There are three strategies considered as essential elements of defensive strategy:

=== Retrenchment ===
A new defensive strategy requires planning. It consists of the reduction of the expenses by selling assets or having employees' layoffs to increase profitability. This forces employees to manufacture the company's products with limited resources or with cheaper raw material. For example, in years before 2009, Starbucks has had 600 closings in the United States and 61 in Australia. In 2009 the CEO of Starbucks, Howard Schultz, was planning on closing 300 company - operated stores around the world and 200 of them were established in the United States. After all that, the company planned to open 140 stores in the United States and 170 stores globally spread in the same year. To accomplish that, the firm wanted to cut 700 work positions around the world. Also, Starbucks was planning on entering to the value - meal race to compete with the McDonald's new McCafé coffee bars and survive the global recession.

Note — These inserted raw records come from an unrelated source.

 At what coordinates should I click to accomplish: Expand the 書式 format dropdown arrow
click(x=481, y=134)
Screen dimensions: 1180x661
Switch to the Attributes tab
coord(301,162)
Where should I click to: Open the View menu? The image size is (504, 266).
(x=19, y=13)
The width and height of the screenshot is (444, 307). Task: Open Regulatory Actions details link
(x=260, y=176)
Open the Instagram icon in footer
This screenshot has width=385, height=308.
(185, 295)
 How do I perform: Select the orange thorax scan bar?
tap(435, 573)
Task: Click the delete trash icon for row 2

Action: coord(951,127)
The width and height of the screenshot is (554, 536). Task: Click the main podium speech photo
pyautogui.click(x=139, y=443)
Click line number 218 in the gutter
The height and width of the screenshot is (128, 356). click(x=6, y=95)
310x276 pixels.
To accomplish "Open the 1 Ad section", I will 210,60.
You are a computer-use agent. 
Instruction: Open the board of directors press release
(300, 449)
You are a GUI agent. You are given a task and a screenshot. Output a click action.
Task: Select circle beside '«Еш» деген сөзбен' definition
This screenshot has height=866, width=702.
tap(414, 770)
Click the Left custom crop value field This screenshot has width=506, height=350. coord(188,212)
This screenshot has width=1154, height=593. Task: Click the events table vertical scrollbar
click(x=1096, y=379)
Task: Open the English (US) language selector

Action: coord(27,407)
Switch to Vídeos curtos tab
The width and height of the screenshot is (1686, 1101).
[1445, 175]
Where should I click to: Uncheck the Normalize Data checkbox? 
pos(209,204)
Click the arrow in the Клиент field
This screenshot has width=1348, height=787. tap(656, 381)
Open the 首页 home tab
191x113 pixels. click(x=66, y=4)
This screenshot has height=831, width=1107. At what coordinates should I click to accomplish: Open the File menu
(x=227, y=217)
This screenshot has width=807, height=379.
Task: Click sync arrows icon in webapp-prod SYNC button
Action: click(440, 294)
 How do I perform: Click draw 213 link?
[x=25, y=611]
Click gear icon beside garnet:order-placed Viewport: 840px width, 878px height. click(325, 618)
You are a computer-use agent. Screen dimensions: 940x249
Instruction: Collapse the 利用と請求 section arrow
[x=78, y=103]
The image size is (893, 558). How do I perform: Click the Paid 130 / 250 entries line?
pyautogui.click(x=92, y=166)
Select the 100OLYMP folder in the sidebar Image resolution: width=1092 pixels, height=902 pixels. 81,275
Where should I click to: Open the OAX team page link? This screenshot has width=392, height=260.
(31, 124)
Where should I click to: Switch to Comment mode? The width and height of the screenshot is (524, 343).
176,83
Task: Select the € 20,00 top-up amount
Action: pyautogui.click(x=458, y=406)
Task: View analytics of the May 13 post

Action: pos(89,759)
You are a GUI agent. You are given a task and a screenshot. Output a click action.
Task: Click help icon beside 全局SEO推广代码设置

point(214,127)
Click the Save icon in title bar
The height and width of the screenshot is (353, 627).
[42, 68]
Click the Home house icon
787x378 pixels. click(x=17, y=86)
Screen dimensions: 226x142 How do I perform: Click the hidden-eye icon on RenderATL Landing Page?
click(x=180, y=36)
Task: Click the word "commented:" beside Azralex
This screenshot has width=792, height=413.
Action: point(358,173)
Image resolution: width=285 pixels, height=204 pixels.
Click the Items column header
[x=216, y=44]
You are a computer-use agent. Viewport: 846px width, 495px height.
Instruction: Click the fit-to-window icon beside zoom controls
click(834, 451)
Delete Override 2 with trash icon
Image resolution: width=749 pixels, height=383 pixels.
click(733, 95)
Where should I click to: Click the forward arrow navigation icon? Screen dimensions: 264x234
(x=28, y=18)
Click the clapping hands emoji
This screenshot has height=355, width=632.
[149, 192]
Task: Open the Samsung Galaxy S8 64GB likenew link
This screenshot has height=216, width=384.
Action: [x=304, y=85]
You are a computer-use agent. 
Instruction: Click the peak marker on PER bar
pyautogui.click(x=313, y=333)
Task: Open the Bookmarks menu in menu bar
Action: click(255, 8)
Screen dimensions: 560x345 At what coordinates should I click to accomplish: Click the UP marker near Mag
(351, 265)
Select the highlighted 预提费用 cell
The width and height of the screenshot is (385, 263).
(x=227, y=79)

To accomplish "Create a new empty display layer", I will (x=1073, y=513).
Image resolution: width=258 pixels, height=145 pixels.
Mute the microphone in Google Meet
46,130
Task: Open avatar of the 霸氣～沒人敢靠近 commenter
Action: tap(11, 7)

Five guidelines indicate when a company should begin retrenchment should be implemented:
- The company has clear knowledge of their competence but has failed to focus and achieve their goals.
- The company is the weaker competitor in an industry or market place.
- An organization doesn't operate with efficiency, scarcity of employee motivation, low reliability and high level of stress due to the fact that employees have to increase their operation level.
- The enterprise has failed to take advantage of external opportunities, focus on internal strengths, and has ignored competence threats—leading to further mismanagement and disorganization.
- The organization has developed too fast for its internal operation, so it needs to pause and restructure.

=== Divestiture ===
Divestiture is when the company sells some of its assets to accomplish a certain objective, such as higher returns or reduces debts. Usually, companies that implement this strategy want to invest that capital to create higher future revenue. This strategy has helped some organizations to get more focused on their core business and improve their performance in the market. It is common that enterprises sell their poorly assets or divisions, but the global economic collapse forced them to negotiate even their valuable properties and goods. It is similar to the retrenchment tool, but divestiture actions don't directly fire employees to cut costs.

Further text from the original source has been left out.